Stated goal 1. Set down the musl patching script from "For those interested, this" up to and including "-DMI_BUILD_OBJECT=OFF -DMI_BUILD_TESTS=OFF .", with no changes.

** Begin Selected extract **

For those interested, this is the script I used to replace the allocator.
patch_musl.sh
#!/bin/bash
swiftStaticSDKArchiveFile=$1
swiftStaticSDKArchiveFolder="${swiftStaticSDKArchiveFile%.tar.gz}"
echo "Unarchiving SDK tar ball"
tar -xzf $swiftStaticSDKArchiveFile
LIBC_PATH=$(find ./$swiftStaticSDKArchiveFolder -type f -name libc.a -path "*/x86_64/*" -exec realpath {} \;)
echo "Building mimalloc static library"
git clone https://github.com/microsoft/mimalloc
cd mimalloc
git checkout tags/v2.1.7
git apply ../mimalloc_v2.1.7.diff
cmake -Bout -DCMAKE_BUILD_TYPE=Release -DCMAKE_C_COMPILER=clang -DMI_BUILD_SHARED=OFF -DMI_BUILD_OBJECT=OFF -DMI_BUILD_TESTS=OFF .
cmake --build out
cd out
mkdir libs
cd libs
cp ../libmimalloc.a libmimalloc.a
cp $LIBC_PATH libc.a
echo "Patching musl libc.a"
llvm-ar -d libc.a aligned_alloc.lo
llvm-ar -d libc.a calloc.lo
llvm-ar -d libc.a donate.lo
# Musl libc.a contains two free.lo sections, so we need to remove it twice
llvm-ar -d libc.a free.lo
llvm-ar -d libc.a free.lo
llvm-ar -d libc.a libc_calloc.lo
llvm-ar -d libc.a lite_malloc.lo
llvm-ar -d libc.a malloc.lo
llvm-ar -d libc.a malloc_usable_size.lo
llvm-ar -d libc.a memalign.lo
llvm-ar -d libc.a posix_memalign.lo
# Musl libc.a contains two realloc.lo sections, so we need to remove it twice
llvm-ar -d libc.a realloc.lo
llvm-ar -d libc.a realloc.lo
llvm-ar -d libc.a reallocarray.lo
llvm-ar -d libc.a valloc.lo
llvm-ar -d libc.a strdup.lo
llvm-ar -d libc.a strndup.lo
# Check that the objects files were actually removed
llvm-ar -t libc.a | grep aligned_alloc.lo
llvm-ar -t libc.a | grep calloc.lo
llvm-ar -t libc.a | grep donate.lo
llvm-ar -t libc.a | grep free.lo
llvm-ar -t libc.a | grep libc_calloc.lo
llvm-ar -t libc.a | grep lite_malloc.lo
llvm-ar -t libc.a | grep malloc.lo
llvm-ar -t libc.a | grep malloc_usable_size.lo
llvm-ar -t libc.a | grep memalign.lo
llvm-ar -t libc.a | grep posix_memalign.lo
llvm-ar -t libc.a | grep realloc.lo
llvm-ar -t libc.a | grep reallocarray.lo
llvm-ar -t libc.a | grep valloc.lo
llvm-ar -t libc.a | grep strdup.lo
llvm-ar -t libc.a | grep strndup.lo
llvm-ar -x libmimalloc.a
llvm-ar -r libc.a *.o
cp libc.a $LIBC_PATH
cd ..

** End Selected extract **
** Begin Data rows **

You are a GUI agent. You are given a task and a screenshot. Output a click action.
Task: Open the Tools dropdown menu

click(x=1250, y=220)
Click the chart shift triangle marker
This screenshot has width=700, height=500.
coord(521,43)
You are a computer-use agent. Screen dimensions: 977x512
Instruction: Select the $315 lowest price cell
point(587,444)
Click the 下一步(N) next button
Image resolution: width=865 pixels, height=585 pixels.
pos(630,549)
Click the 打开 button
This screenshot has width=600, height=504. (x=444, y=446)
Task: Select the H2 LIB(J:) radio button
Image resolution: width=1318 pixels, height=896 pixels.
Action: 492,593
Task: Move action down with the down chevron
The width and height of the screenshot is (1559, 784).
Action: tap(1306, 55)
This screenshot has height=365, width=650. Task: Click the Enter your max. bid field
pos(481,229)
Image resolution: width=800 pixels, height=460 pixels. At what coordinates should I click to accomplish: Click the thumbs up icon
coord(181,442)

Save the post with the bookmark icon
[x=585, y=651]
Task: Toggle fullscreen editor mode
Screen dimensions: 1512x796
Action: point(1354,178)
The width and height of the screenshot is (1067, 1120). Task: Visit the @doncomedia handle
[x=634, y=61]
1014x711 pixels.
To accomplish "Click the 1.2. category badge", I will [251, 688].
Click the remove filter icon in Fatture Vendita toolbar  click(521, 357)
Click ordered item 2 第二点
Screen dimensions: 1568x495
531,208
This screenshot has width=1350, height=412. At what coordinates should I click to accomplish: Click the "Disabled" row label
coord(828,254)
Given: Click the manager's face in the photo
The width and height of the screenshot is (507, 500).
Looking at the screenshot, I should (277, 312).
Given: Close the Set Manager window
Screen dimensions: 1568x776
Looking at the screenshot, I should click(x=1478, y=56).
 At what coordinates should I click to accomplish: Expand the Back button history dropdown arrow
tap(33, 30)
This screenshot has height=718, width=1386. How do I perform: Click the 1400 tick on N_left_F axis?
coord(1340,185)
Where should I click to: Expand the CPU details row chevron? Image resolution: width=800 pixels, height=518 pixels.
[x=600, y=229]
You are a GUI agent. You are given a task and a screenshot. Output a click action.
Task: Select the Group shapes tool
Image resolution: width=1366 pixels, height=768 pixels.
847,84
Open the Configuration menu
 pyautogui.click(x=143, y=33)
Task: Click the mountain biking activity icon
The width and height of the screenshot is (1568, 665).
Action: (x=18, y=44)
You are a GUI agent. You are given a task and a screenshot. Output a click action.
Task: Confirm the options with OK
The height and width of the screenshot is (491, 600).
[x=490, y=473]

** End Data rows **

Stated goal 2. In the records, from the line with "Image resolution: width=800 pixels, height=460" up to and including the line with "Looking at the screenshot, I should (277, 312).", put "star" in place of "bookmark". Give back only those lines, with everything else left as it is.

Task result 1.
For those interested, this is the script I used to replace the allocator.
patch_musl.sh
#!/bin/bash
swiftStaticSDKArchiveFile=$1
swiftStaticSDKArchiveFolder="${swiftStaticSDKArchiveFile%.tar.gz}"
echo "Unarchiving SDK tar ball"
tar -xzf $swiftStaticSDKArchiveFile
LIBC_PATH=$(find ./$swiftStaticSDKArchiveFolder -type f -name libc.a -path "*/x86_64/*" -exec realpath {} \;)
echo "Building mimalloc static library"
git clone https://github.com/microsoft/mimalloc
cd mimalloc
git checkout tags/v2.1.7
git apply ../mimalloc_v2.1.7.diff
cmake -Bout -DCMAKE_BUILD_TYPE=Release -DCMAKE_C_COMPILER=clang -DMI_BUILD_SHARED=OFF -DMI_BUILD_OBJECT=OFF -DMI_BUILD_TESTS=OFF .

Task result 2.
Image resolution: width=800 pixels, height=460 pixels. At what coordinates should I click to accomplish: Click the thumbs up icon
coord(181,442)

Save the post with the star icon
[x=585, y=651]
Task: Toggle fullscreen editor mode
Screen dimensions: 1512x796
Action: point(1354,178)
The width and height of the screenshot is (1067, 1120). Task: Visit the @doncomedia handle
[x=634, y=61]
1014x711 pixels.
To accomplish "Click the 1.2. category badge", I will [251, 688].
Click the remove filter icon in Fatture Vendita toolbar  click(521, 357)
Click ordered item 2 第二点
Screen dimensions: 1568x495
531,208
This screenshot has width=1350, height=412. At what coordinates should I click to accomplish: Click the "Disabled" row label
coord(828,254)
Given: Click the manager's face in the photo
The width and height of the screenshot is (507, 500).
Looking at the screenshot, I should (277, 312).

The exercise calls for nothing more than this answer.